Faire du territoire l’espace pertinent de la stratégie

(Source, Gret, 2017)

Lutter contre la faim, améliorer la sécurité alimentaire et nutritionnelle est l’objectif n° 2 parmi les objectifs du développement durable adoptés en septembre 2015 par les Nations unies. Dans le même mouvement, le territoire, comme espace pertinent de la programmation stratégique, revient au-devant de la scène africaine. La démarche qui met en avant l’écosystème territorial permet en effet de mieux identifier les modes d’organisation des filières agricoles à privilégier, de trouver des économies d’échelle, d’organiser les marchés, de coller au mieux aux préférences des consommateurs, de mettre en valeur les mérites de la gestion en commun des ressources naturelles (eau, foncier, pâturage, biomasse…), d’échanger sur les technologies de transformation, de trouver les moyens de lutte contre les bioagresseurs ou contre les espèces invasives, etc. L’approche spatiale permet de raisonner en cycles (cycle de vie de l’exploitation, cycle de l’eau, cycle de l’énergie et cycle des matériaux) et en écosystème (services écosystémiques, gestion des déchets, gestion des flux centrée sur la cohérence économique), pour produire (par exemple des semences), pour rendre divers services aux agriculteurs familiaux (par exemple en santé humaine et animale), pour créer des solidarités (par exemple dans la gestion des inondations), ou encore pour se connecter efficacement aux politiques publiques.
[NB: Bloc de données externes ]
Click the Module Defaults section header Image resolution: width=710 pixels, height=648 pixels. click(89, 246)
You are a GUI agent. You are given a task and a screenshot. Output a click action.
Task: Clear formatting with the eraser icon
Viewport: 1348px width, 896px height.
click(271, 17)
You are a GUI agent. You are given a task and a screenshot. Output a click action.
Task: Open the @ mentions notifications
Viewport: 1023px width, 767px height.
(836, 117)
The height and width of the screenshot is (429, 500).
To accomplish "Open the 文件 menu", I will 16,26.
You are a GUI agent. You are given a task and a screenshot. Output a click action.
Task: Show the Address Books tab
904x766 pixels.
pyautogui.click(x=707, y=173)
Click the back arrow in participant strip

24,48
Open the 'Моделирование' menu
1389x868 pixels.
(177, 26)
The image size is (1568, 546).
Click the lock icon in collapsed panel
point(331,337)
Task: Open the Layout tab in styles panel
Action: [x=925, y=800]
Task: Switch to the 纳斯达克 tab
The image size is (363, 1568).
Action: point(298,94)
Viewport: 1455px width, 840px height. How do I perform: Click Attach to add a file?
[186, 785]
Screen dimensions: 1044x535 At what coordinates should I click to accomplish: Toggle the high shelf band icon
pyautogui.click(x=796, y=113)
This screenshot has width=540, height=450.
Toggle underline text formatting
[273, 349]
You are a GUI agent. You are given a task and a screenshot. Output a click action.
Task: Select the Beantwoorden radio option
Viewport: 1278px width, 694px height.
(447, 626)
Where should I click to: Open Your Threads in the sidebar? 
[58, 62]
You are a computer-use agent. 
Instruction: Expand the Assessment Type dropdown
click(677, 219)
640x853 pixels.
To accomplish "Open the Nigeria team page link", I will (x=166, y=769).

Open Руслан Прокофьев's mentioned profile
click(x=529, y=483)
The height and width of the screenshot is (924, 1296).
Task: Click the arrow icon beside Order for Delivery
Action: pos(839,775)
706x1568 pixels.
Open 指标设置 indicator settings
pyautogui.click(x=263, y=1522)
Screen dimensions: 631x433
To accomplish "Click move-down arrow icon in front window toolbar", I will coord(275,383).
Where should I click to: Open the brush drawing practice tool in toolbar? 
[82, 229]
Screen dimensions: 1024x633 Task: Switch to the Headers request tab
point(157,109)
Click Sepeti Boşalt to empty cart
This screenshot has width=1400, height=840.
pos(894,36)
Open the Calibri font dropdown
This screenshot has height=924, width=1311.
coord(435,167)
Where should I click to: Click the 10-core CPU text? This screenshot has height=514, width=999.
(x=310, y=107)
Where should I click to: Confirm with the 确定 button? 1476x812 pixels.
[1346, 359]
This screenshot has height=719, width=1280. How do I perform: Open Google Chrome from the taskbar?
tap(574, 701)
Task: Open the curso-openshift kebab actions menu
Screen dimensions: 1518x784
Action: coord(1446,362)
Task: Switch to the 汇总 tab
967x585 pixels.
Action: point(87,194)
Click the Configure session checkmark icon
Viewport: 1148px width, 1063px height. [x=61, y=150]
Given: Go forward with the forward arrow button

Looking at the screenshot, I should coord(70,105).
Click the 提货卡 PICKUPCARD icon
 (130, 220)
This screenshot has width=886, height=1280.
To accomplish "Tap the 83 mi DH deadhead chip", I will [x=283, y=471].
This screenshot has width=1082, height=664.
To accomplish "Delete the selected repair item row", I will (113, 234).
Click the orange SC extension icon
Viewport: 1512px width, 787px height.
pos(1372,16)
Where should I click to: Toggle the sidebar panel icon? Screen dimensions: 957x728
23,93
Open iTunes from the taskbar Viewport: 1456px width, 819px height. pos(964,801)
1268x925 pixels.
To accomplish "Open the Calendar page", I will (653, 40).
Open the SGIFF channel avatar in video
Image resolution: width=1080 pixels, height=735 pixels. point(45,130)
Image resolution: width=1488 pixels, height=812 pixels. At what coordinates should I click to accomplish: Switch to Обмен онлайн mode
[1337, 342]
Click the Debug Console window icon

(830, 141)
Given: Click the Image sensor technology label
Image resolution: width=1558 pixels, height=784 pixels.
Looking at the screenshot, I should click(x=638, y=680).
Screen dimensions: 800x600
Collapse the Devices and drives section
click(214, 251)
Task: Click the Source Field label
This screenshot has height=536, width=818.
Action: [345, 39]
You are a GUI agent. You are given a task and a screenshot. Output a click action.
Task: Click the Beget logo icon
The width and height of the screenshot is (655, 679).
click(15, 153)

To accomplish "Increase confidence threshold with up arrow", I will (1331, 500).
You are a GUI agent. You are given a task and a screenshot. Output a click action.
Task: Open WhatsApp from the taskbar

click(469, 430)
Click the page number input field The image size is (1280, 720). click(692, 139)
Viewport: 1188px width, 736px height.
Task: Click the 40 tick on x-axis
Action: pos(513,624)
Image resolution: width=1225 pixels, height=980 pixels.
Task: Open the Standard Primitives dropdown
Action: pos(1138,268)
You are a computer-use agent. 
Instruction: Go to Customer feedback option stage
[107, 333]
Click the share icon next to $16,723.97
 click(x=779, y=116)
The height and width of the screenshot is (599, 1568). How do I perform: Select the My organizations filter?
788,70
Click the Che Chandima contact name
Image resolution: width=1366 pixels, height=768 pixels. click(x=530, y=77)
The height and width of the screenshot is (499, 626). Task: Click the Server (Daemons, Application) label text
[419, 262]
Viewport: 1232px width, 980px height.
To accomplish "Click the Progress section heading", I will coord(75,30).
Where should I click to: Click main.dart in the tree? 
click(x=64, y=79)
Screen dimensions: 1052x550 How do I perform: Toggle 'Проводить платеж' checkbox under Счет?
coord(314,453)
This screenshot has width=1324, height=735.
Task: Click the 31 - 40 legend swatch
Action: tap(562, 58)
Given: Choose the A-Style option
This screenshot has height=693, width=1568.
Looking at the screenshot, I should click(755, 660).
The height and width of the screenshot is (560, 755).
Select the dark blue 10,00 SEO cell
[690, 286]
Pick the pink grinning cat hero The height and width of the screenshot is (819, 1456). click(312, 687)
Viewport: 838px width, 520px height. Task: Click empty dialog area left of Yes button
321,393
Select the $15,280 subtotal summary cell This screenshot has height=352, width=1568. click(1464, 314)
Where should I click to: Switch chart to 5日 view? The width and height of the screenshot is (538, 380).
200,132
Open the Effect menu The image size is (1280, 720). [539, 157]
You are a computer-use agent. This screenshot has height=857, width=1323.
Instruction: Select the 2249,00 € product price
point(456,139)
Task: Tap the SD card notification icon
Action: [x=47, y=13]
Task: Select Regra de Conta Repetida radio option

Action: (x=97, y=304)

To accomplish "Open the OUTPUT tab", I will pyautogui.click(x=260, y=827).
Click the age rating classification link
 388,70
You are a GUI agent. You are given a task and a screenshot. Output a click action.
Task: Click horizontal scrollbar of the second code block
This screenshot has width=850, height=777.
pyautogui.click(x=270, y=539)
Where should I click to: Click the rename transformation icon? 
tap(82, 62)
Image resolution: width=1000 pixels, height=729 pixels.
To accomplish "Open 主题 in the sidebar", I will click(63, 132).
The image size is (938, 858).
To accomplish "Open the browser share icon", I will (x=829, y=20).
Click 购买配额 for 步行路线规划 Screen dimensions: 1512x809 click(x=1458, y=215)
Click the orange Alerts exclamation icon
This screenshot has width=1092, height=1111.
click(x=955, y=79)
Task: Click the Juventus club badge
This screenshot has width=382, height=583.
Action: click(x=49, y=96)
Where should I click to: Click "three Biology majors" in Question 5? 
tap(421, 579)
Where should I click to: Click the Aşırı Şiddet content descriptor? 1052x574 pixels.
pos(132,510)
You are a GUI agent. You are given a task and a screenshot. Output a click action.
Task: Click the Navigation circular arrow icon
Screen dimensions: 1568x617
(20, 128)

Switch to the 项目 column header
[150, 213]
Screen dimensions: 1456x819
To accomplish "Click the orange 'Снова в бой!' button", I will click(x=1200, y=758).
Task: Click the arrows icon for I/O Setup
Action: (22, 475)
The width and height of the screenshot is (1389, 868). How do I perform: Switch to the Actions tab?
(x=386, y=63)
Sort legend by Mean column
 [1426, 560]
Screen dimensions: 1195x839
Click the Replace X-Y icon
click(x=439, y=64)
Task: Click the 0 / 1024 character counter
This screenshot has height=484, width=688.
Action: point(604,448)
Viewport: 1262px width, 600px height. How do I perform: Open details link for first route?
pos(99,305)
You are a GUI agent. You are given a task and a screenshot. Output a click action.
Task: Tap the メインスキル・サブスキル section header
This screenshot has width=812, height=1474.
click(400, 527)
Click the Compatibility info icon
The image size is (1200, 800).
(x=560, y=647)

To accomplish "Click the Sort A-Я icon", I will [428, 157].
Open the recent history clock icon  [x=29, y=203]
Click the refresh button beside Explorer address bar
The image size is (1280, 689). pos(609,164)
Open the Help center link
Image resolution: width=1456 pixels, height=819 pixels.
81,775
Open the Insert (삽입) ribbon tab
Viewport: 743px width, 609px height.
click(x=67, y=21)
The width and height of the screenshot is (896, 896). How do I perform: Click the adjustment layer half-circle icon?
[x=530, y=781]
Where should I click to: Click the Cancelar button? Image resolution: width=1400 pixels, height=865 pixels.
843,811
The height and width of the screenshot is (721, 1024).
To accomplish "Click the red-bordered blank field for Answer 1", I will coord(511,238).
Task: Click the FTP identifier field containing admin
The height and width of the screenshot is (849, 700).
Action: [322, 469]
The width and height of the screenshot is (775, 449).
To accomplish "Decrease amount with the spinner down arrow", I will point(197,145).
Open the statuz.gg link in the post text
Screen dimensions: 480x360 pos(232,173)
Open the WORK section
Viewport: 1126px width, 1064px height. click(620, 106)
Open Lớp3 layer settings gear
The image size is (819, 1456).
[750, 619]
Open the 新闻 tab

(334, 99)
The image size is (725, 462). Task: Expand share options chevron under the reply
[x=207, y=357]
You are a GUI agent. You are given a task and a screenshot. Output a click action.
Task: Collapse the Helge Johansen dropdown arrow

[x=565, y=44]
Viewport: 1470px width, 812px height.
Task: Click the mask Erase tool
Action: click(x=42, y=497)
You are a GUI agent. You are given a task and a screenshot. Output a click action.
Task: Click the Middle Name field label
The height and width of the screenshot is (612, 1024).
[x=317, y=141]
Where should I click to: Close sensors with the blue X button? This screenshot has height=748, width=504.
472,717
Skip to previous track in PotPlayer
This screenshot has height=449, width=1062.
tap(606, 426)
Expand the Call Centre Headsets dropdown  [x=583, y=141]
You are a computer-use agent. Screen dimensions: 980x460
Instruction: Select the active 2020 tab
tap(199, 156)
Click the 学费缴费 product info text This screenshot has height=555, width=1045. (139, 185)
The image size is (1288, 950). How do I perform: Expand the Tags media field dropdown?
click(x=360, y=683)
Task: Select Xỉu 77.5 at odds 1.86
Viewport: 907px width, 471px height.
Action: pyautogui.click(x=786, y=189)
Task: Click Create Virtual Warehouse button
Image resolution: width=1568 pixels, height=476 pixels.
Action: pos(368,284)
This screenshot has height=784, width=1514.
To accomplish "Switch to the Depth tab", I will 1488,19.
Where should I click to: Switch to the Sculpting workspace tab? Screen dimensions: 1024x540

Les outils se diversifient. Depuis le drone jusqu’aux satellites. La télédétection offre de multiples possibilités de caractérisation et de mesure des dynamiques territoriales, en particulier dans les zones peu accessibles. La modélisation est sollicitée pour faire le lien entre les dynamiques observées et les diverses connaissances à l’œuvre sur le territoire par exemple pour étudier les effets du ruissellement sur un bassin-versant en Haute Guinée ou sur l’agroécosystème du bassin cotonnier à l’ouest du Burkina Faso. Parce qu’il est un cadre d’action collective au sein duquel s’identifie une communauté d’intérêt et d’action, le territoire est tout à la fois espace de programmation, un vecteur de développement, un écosystème d’innovation et d’évaluation et une arène de régulation au regard du développement durable de l’agriculture paysanne et des systèmes d’alimentation.

En fin de compte, il apparaît clairement que les cadres globaux et spatiaux sont au moins aussi déterminants pour la réussite d’une stratégie de sécurité alimentaire que les paramètres microéconomiques maîtrisés au niveau des exploitations, des projets et des filières. Cela relève de l’évidence lorsque l’on constate qu’il est toujours difficile de concilier différents objectifs de la politique de conquête du marché intérieur : stimuler et diversifier l’offre, certifier sa qualité nutritive, s’ajuster au pouvoir d’achat des consommateurs, assurer l’équilibre de la filière, minimiser les coûts pour l’État. L’idée est moins de tenter un calcul d’optimisation que de définir un cadre de cohérence où l’on tente de tester, par itérations successives, en fonction du comportement des agents, les impacts de différents systèmes de prix sur les comptes des producteurs, des agents de la filière, les consommateurs, de l’État et de la balance des paiements.